While the retail finance market moves at lightning speed, technology is moving faster, and with it comes the rise of Platform as a Service (PaaS) solutions. They can be used as a conduit to take banks to market, fast, without the risk, expense and, most crucially, the time it takes to develop technology in-house. 

There is a threat of these solutions taking over the customer journey, as we’ve seen time and time again when large corporations ‘partner’ with solutions and seem to disappear behind their branding. To avoid this, banks can use a white-label platform. 

This puts the entire customer journey from the point of sale into the hands of lenders, and gets them into the market in a matter of months, if not weeks. 

The rippling effect of regulation

The wave of retail finance regulation is slowly making its way across the globe. Following the FCA’s proposed regulations for the UK market in October this year, outlining plans to protect end customers through a Consumer Duty designed to focus on better consumer outcomes in this emerging market, several other financial authorities around the world have followed suit. 

After a period of consultation with policy makers, in July of this year, the European Commission released its own proposals for BNPL regulation, by way of revisions to its 2008 Consumer Credit Directive to ‘enhance consumer rights in a world reshaped by digitalisation.’  

And further afield, Australia has already introduced a self-regulated approach to the industry while in the United States, in most cases, BNPL is currently regulated by a loosely fitting combination of federal and state laws under various consumer credit regimes.  

So, as retail finance regulation comes into effect worldwide, established global banks can rely on the multi-geo functionality of white-label PaaS solutions in the market too. 

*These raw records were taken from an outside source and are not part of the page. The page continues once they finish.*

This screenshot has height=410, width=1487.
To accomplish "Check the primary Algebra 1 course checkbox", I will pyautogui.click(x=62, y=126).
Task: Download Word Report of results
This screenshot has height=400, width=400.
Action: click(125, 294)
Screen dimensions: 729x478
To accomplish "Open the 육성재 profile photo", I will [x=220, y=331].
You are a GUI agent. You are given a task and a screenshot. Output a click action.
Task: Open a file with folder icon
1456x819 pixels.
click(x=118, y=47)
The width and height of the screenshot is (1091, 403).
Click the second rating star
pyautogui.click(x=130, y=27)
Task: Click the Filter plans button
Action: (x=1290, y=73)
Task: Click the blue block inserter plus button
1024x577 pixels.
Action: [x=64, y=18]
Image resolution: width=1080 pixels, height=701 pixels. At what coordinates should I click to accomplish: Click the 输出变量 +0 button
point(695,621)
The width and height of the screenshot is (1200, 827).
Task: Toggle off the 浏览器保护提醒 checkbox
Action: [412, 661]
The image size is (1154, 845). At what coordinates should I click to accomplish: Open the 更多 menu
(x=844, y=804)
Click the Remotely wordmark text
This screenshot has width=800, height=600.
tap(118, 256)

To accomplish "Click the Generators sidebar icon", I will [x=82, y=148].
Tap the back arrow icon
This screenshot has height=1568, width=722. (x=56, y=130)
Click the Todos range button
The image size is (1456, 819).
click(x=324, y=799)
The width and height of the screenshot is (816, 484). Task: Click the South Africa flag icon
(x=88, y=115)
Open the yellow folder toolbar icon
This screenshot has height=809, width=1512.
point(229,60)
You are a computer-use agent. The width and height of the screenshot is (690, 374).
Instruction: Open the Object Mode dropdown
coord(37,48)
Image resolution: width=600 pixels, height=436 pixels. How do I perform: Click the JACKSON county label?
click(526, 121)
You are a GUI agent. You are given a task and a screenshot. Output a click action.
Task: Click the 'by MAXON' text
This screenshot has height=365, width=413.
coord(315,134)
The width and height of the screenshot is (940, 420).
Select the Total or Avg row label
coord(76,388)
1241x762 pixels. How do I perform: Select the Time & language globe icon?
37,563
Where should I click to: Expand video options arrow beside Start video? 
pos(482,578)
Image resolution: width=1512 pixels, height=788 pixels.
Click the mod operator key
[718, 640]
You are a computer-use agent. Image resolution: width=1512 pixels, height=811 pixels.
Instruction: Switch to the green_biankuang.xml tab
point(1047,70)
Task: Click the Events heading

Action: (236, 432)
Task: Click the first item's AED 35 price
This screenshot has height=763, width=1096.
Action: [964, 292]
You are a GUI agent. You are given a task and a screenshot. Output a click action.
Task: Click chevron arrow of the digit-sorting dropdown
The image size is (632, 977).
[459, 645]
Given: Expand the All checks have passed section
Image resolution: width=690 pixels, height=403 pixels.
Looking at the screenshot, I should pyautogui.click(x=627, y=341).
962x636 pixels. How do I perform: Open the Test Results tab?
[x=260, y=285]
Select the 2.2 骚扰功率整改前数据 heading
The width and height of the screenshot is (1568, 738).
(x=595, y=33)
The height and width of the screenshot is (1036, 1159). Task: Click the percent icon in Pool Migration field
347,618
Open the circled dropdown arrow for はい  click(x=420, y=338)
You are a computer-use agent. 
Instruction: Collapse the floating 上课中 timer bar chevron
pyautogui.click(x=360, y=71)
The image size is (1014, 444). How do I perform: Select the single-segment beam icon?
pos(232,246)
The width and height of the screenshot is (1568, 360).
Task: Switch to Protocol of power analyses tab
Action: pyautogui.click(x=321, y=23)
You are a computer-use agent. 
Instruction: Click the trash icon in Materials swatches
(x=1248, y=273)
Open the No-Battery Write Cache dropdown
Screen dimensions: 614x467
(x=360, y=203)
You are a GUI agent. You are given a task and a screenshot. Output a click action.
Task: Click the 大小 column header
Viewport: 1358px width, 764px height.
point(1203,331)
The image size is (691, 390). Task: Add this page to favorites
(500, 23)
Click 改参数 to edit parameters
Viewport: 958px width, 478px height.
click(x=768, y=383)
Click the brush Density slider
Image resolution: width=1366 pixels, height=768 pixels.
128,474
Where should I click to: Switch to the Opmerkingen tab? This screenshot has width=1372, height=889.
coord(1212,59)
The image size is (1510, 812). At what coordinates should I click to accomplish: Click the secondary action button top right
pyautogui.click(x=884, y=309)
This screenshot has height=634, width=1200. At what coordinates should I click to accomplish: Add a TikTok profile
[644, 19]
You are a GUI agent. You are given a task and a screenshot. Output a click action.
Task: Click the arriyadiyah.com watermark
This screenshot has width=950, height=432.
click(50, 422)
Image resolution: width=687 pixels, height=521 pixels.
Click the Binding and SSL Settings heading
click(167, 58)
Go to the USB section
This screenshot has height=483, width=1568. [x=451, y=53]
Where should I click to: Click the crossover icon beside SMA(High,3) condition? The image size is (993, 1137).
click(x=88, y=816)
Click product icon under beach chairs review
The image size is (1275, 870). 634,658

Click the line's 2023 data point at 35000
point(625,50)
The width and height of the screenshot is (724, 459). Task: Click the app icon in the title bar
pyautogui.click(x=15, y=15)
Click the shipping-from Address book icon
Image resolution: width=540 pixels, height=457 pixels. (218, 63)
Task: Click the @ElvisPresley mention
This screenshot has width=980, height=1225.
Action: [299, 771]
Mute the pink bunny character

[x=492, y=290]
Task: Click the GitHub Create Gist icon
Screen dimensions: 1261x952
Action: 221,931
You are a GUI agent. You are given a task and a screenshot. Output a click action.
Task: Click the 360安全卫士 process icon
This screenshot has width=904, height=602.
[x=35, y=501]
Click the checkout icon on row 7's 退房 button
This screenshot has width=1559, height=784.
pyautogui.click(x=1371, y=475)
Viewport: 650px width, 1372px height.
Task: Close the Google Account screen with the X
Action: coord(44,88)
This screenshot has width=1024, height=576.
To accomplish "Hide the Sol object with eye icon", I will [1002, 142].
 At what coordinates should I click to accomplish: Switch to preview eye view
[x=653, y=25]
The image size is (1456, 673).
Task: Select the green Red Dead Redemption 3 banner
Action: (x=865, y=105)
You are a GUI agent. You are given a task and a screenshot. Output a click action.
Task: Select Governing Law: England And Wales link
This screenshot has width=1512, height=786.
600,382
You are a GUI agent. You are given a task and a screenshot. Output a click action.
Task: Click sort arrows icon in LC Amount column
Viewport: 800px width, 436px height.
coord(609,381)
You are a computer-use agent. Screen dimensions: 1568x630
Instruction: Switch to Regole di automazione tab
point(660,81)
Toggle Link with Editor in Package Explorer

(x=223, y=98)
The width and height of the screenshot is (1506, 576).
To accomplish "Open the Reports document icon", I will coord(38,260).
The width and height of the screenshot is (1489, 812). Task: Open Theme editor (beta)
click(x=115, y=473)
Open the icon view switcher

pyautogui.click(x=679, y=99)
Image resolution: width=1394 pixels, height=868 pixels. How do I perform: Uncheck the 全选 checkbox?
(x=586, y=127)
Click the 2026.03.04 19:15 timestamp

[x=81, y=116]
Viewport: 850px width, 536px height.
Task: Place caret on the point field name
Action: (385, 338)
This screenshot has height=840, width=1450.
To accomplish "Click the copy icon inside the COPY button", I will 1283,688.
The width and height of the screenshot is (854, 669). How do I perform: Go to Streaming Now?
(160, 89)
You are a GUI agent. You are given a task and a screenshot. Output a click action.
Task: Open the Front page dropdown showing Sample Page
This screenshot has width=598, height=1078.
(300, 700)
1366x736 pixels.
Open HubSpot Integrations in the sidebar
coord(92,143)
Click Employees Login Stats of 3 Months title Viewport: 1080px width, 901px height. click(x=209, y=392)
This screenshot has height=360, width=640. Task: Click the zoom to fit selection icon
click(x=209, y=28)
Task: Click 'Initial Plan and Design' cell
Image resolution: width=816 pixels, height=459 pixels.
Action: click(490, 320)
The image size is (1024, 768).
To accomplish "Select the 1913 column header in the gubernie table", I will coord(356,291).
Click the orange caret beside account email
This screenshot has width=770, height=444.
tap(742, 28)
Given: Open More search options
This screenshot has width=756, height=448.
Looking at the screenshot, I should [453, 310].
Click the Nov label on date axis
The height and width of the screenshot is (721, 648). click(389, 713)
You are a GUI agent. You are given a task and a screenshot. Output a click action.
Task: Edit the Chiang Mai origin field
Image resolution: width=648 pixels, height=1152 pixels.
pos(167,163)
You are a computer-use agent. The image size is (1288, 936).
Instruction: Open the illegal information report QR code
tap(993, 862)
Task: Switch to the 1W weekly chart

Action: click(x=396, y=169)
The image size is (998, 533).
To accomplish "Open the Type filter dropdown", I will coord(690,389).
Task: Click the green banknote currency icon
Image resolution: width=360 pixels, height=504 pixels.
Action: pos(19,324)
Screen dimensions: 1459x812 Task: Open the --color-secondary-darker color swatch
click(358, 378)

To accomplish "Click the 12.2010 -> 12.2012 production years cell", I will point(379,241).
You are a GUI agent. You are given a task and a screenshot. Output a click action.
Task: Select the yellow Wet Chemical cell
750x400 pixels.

The second credit revolution 

Revolutions typically occur decades or even centuries apart. In the world of fintech, this is accelerated at warp speed. The emergence of retail finance saw the first major revolution in the credit market, but the new regulatory crackdown will herald the second – a period of disruption for the disruptors. 

If traditional lenders utilise the benefits of white-label, multi-geo PaaS solutions, they will be able to enter the market at this pivotal moment, fast, and get ahead of the current providers. 

After regulation is rolled out, traditional lenders can enter the market allowing their merchants to offer reputable, trustworthy retail finance options at the point of sale and consumers will be protected. It’s a win-win-win situation – unless you’re one of the original disruptors trying to keep up with the newly regulated space. 

The message is clear – if traditional lenders act fast to seize the opportunity in the wake of regulation, retail finance becomes a better credit solution for lender, retailer and consumer alike.